Title | Party Politics in Pakistan, 1947-1958 PDF eBook |
Author | Khursheed Kamal Aziz |
Publisher | |
Pages | 320 |
Release | 2007 |
Genre | Pakistan |
ISBN |
Title | Party Politics in Pakistan, 1947-1958 PDF eBook |
Author | Khursheed Kamal Aziz |
Publisher | |
Pages | 320 |
Release | 2007 |
Genre | Pakistan |
ISBN |
Title | Political Parties in Pakistan: 1947-1958 PDF eBook |
Author | M. Rafique Afzal |
Publisher | National Institute of Historical & Cultural Research |
Pages | 246 |
Release | 1986 |
Genre | Pakistan |
ISBN | 9789694150024 |
Title | Party Politics in Pakistan, 1947-1958 PDF eBook |
Author | Khursheed Kamal Aziz |
Publisher | |
Pages | 326 |
Release | 1976 |
Genre | Pakistan |
ISBN |
Title | The Promise of Power PDF eBook |
Author | Maya Tudor |
Publisher | Cambridge University Press |
Pages | 257 |
Release | 2013-03-14 |
Genre | Political Science |
ISBN | 1107032962 |
Under what conditions are some developing countries able to create stable democracies while others have slid into instability and authoritarianism? To address this classic question at the center of policy and academic debates, The Promise of Power investigates a striking puzzle: why, upon the 1947 Partition of British India, was India able to establish a stable democracy while Pakistan created an unstable autocracy? Drawing on interviews, colonial correspondence, and early government records to document the genesis of two of the twentieth century's most celebrated independence movements, Maya Tudor refutes the prevailing notion that a country's democratization prospects can be directly attributed to its levels of economic development or inequality. Instead, she demonstrates that the differential strengths of India's and Pakistan's independence movements directly account for their divergent democratization trajectories. She also establishes that these movements were initially constructed to pursue historically conditioned class interests. By illuminating the source of this enduring contrast, The Promise of Power offers a broad theory of democracy's origins that will interest scholars and students of comparative politics, democratization, state-building, and South Asian political history.
Title | Political Parties in Pakistan PDF eBook |
Author | Nazeer Ahmad |
Publisher | |
Pages | 64 |
Release | 2004 |
Genre | Democracy |
ISBN |
Title | Contemporary Pakistan PDF eBook |
Author | Veena Kukreja |
Publisher | SAGE |
Pages | 372 |
Release | 2003-02-24 |
Genre | History |
ISBN | 9780761996835 |
Veena Kukreja provides a rare reasoned analysis of the political processes at work in contemporary Pakistan and an objective understanding of the problems and crises confronting the country. The author points out that for 25 out of the 53 years of its existence, the military has been the arbiter of Pakistan`s destiny. The military, she maintains, regards its dominance of Pakistani politics not only as a right but as a duty. As a result, state security has taken precedence over the need to create participatory political processes and institutions. The book points out that the terrorist attacks of 11 September 2001 and the resulting US offensive in Afghanistan, has put the military regime in Islamabad in a tight spot. Caught between unyielding ulemas, a faltering economy, and American pressure to demolish militant networks in Pakistan, these recent developments combined with the dangerous cleavage within Pakistani society-could well push that country into another bout of instability and even anarchy. The situation is made more complex by the nexus between terrorism and drugs .
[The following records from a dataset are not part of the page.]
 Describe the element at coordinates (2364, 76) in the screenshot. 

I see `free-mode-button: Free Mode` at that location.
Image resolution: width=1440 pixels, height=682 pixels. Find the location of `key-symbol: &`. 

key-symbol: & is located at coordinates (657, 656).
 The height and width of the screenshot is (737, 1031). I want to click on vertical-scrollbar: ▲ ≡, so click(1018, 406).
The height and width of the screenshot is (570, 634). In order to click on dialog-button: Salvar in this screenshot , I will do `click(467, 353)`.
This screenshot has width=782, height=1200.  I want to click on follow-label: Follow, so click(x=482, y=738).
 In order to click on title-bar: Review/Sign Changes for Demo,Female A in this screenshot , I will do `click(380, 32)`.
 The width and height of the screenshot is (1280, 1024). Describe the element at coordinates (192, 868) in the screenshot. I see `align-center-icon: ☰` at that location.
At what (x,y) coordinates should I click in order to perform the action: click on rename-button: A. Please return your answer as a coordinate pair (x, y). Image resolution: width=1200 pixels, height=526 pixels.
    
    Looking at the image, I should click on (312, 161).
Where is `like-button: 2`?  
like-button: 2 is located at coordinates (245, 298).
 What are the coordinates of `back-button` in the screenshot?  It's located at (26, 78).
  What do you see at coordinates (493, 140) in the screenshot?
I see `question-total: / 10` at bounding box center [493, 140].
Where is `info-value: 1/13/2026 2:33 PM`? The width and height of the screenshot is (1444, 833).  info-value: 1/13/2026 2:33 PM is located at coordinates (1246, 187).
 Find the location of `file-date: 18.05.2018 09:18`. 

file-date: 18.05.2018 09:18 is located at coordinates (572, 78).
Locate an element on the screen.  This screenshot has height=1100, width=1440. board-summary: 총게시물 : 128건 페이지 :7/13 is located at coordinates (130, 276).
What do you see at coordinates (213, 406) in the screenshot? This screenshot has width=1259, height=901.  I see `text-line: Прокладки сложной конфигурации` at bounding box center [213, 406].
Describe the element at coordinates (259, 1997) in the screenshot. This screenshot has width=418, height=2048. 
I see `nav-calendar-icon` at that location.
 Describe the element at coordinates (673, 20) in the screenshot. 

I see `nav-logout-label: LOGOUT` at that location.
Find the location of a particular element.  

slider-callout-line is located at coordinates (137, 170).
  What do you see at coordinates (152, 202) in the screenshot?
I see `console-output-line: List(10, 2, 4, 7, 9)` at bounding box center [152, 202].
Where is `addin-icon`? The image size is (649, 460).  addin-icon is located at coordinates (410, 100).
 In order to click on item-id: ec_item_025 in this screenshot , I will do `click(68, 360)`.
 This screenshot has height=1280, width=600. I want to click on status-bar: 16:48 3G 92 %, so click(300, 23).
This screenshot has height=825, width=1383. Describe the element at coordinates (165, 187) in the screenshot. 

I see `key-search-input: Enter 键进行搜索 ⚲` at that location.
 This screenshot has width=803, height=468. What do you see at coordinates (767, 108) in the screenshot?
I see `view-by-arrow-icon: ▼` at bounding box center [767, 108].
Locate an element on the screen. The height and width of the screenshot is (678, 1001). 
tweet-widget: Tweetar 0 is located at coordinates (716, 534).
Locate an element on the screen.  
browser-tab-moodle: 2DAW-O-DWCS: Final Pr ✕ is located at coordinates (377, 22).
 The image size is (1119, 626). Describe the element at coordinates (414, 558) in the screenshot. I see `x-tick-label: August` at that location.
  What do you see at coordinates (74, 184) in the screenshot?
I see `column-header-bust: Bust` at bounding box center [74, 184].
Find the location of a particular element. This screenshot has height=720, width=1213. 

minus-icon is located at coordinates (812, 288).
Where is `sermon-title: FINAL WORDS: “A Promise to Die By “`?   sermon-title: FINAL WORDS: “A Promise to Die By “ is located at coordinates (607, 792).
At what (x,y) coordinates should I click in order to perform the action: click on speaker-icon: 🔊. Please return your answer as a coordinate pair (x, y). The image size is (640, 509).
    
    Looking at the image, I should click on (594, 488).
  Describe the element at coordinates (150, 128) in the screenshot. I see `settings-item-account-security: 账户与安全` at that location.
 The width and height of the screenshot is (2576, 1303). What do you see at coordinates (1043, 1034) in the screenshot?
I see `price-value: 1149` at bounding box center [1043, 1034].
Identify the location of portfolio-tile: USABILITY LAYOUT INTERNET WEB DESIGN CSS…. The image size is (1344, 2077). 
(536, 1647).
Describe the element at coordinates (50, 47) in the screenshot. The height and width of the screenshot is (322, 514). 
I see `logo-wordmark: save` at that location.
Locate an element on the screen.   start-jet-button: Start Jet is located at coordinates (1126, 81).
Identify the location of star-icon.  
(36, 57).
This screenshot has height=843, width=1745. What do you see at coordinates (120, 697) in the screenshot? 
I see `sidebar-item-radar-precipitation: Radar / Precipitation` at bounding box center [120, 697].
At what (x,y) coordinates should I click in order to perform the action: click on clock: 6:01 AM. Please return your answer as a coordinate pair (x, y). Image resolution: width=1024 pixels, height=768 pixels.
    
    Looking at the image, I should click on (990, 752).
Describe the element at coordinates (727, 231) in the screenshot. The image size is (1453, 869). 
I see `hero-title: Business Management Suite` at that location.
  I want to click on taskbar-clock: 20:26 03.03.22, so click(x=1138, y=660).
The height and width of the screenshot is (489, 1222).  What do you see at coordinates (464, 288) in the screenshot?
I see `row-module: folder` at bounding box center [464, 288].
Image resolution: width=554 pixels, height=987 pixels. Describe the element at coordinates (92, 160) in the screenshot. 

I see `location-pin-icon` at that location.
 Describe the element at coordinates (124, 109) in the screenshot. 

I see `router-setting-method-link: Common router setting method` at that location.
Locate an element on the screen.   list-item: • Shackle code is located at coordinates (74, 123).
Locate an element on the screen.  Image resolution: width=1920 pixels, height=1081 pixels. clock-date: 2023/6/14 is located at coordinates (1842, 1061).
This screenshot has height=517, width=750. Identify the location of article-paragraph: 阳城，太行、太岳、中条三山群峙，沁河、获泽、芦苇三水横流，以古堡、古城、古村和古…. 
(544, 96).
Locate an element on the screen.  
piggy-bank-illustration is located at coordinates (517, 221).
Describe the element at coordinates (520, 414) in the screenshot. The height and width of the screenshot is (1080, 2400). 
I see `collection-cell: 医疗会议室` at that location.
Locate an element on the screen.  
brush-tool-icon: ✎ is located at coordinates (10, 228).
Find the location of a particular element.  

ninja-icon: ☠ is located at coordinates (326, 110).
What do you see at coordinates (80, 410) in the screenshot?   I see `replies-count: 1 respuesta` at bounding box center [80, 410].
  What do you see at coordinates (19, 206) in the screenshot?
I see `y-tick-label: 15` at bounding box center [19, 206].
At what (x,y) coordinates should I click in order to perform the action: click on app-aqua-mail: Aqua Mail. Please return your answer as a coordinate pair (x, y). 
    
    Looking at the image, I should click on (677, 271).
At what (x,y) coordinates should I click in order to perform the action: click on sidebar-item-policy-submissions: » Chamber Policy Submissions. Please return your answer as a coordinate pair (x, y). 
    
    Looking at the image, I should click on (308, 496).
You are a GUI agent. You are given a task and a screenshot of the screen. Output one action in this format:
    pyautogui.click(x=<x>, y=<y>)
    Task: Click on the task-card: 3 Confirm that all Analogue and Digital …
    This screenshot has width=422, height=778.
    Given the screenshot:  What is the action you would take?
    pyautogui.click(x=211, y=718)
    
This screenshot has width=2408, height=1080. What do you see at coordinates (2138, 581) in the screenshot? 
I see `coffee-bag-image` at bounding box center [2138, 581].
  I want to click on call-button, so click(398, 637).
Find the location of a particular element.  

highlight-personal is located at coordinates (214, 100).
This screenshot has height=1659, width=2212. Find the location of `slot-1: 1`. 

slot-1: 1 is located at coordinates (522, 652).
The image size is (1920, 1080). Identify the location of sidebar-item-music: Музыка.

Title | Pakistan's Political Parties PDF eBook |
Author | Mariam Mufti |
Publisher | Georgetown University Press |
Pages | 336 |
Release | 2020-05-01 |
Genre | Political Science |
ISBN | 1626167710 |
Pakistan’s 2018 general elections marked the second successful transfer of power from one elected civilian government to another—a remarkable achievement considering the country’s history of dictatorial rule. Pakistan’s Political Parties examines how the civilian side of the state’s current regime has survived the transition to democracy, providing critical insight into the evolution of political parties in Pakistan and their role in developing democracies in general. Pakistan’s numerous political parties span the ideological spectrum, as well as represent diverse regional, ethnic, and religious constituencies. The essays in this volume explore the way in which these parties both contend and work with Pakistan’s military-bureaucratic establishment to assert and expand their power. Researchers use interviews, surveys, data, and ethnography to illuminate the internal dynamics and motivations of these groups and the mechanisms through which they create policy and influence state and society. Pakistan’s Political Parties is a one-of-a-kind resource for diplomats, policymakers, journalists, and scholars searching for a comprehensive overview of Pakistan’s party system and its unlikely survival against an interventionist military, with insights that extend far beyond the region.